じいちゃんはドアを何回か開け閉めして調子を確認した。ドアはギチギチと、気味の悪い音を立てていた。じいちゃんは、音のする箇所をこのカメラで何枚か写真を撮って、出てきた写真を丹念に眺めていた。
「なんで写真撮るの?」
と、僕は聞いたと思う。じいちゃんは応えずに、写真から目を離すと黙々と手を動かしはじめた。やがて、次にドアを動かしたときには、もう変な音は鳴らなくなっていた。
「写真はな、本当のことが写るからな」
じいちゃんがそう言ったのは、帰り道もほとんど家に着くころだった。さっきの僕の質問に答えたのだと気づくのに、少し時間がかかった。

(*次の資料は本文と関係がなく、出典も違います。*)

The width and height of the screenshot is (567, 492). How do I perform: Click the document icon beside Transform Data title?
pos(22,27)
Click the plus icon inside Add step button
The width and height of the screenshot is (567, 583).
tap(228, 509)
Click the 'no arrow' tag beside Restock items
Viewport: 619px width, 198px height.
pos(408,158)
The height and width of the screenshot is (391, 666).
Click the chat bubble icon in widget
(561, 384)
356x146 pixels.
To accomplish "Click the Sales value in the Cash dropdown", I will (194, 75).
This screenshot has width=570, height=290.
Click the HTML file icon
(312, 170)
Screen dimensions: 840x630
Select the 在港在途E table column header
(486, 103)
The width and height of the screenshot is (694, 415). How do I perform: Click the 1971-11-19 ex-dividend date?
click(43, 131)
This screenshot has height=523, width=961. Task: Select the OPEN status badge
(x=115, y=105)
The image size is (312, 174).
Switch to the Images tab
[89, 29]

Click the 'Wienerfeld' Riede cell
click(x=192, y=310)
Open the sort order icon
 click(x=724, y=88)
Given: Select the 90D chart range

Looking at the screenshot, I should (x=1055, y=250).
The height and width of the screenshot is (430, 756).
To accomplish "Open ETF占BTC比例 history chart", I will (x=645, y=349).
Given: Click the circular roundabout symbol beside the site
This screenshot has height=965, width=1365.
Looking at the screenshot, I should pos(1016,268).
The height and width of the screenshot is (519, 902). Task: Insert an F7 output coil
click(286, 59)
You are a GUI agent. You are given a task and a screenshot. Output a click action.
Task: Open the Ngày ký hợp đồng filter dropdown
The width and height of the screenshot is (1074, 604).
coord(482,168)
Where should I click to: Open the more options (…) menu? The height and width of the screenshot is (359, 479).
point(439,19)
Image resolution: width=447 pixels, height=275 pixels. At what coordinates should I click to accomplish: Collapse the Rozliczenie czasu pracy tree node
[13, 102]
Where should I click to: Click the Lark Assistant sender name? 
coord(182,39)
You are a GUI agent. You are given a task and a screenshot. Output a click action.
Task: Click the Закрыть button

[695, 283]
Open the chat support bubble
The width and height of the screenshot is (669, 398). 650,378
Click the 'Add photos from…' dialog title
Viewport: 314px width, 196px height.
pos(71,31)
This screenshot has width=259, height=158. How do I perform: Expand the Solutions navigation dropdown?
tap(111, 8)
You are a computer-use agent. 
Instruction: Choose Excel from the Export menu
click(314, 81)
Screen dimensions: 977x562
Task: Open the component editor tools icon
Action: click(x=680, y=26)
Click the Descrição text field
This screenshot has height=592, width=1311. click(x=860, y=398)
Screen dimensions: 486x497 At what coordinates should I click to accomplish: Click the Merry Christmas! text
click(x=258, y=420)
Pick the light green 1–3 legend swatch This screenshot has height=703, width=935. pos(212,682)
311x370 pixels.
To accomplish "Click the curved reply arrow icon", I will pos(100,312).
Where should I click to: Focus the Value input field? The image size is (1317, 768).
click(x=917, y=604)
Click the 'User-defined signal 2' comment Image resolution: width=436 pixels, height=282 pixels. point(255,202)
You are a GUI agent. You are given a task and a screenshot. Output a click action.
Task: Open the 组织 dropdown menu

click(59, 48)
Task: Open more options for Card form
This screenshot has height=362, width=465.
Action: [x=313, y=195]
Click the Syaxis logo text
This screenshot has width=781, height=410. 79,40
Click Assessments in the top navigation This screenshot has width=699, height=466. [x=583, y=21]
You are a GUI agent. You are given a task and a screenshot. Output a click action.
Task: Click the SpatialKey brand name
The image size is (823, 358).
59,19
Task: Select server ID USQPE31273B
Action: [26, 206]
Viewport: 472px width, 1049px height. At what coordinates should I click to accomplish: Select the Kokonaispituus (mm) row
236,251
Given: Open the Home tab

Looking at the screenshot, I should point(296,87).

「人の目で分からんものも、写真になると気づくことがあるんだ」
じいちゃんの答えに、僕が何と返したのかはもう覚えていない。
〇
「おばあちゃん、電池ある?」
「あら、たいくん。どうしたの、そのカメラ?」
「じいちゃんの部屋で見つけたんだけど、動かないみたいでさ」
僕はインスタントカメラという物を触ったのは初めてだった。電源ボタンらしいものを押しても何の反応もないので、電池がないのだろうと思っていた。
「あー、お父ちゃんがたまに使っていたカメラだねえ。懐かしいわ」
はいはい、電池だね。というとばあちゃんは台所の引き出しから出してくれた。
「へえ、こんな電池なんだ」
細長い単三電池を想像していたら、出てきたのは違うものだった。これはだいぶ小さくて丸っこい。
「お父ちゃんは仕事でも写真撮ることがあったみたい。予備の電池もよく買い置きしていたから、まだあるわよ」
「そうなんだ、ありがとう」
電池ボックスはカメラの裏にあった。フタを開けて、古い電池と入れ替える。僕は電源ボタンを押した。
「…動かないよ」
「ありゃ、貸してごらん」
言うとばあちゃんもカメラを手に取って、電源ボタンを押した。カメラは死んだように黙ったままだった。
「こりゃ駄目だねえ」
「壊れちゃってるの?」
「そうだねえ」
カメラを受け取りながら、僕はがっかりした。せっかく、面白そうなものを見つけたのに。
「おう、二人でそろって首をかしげて。どうしたよ?」
台所の狭い入口から身を屈めるようにして、父さんがやってきた。正月だからって昼間から呑んでいるみたいで、いつもよりご機嫌だ。とっくりを持っているところを見ると、お酒のお代わりに来たのだろう。僕のこれまでの説明をふむふむと相槌を打ちながら聞くと、父さんもカメラを取り上げてこねくり回した。しばらくカメラをいじっていた父さんは、ややあってから、いたずらを思いついた子供みたいに僕を見てニヤッと笑った。
「大河」
「…なに?」
面倒なことを言い出しそうな予感がした。
「これ、直してみないか? うまいこと直ったら修理代もやろうじゃないか」
「えっ?」
とんでもないことを言い出した、と思った。
「じいちゃんの形見なんだろ。お前が直せたらじいちゃんも喜ぶよ」
「お父さんが直したって、おじいちゃんは喜ぶでしょ」
父さんは家電メーカーのエンジニアだ。どんな仕事をしているのか詳しくは知らないけれど、直せるものなら僕よりも父さんのほうが得意だろう。僕は当然のことを口にした。
「俺もついていてやるが、お前もどうせヒマなんだろ? ダメでもともと。じいちゃんの作業場になら必要な道具は一通りそろっているからさ」
僕にできるかなぁ、助けを求めるようにばあちゃんを見てみる。
「面白そうじゃない。たいくん、やってごらんなさいよ」
ばあちゃんまで。
「頑張れよ、大河」
「がんばってね、たいくん」
そういうことになってしまった。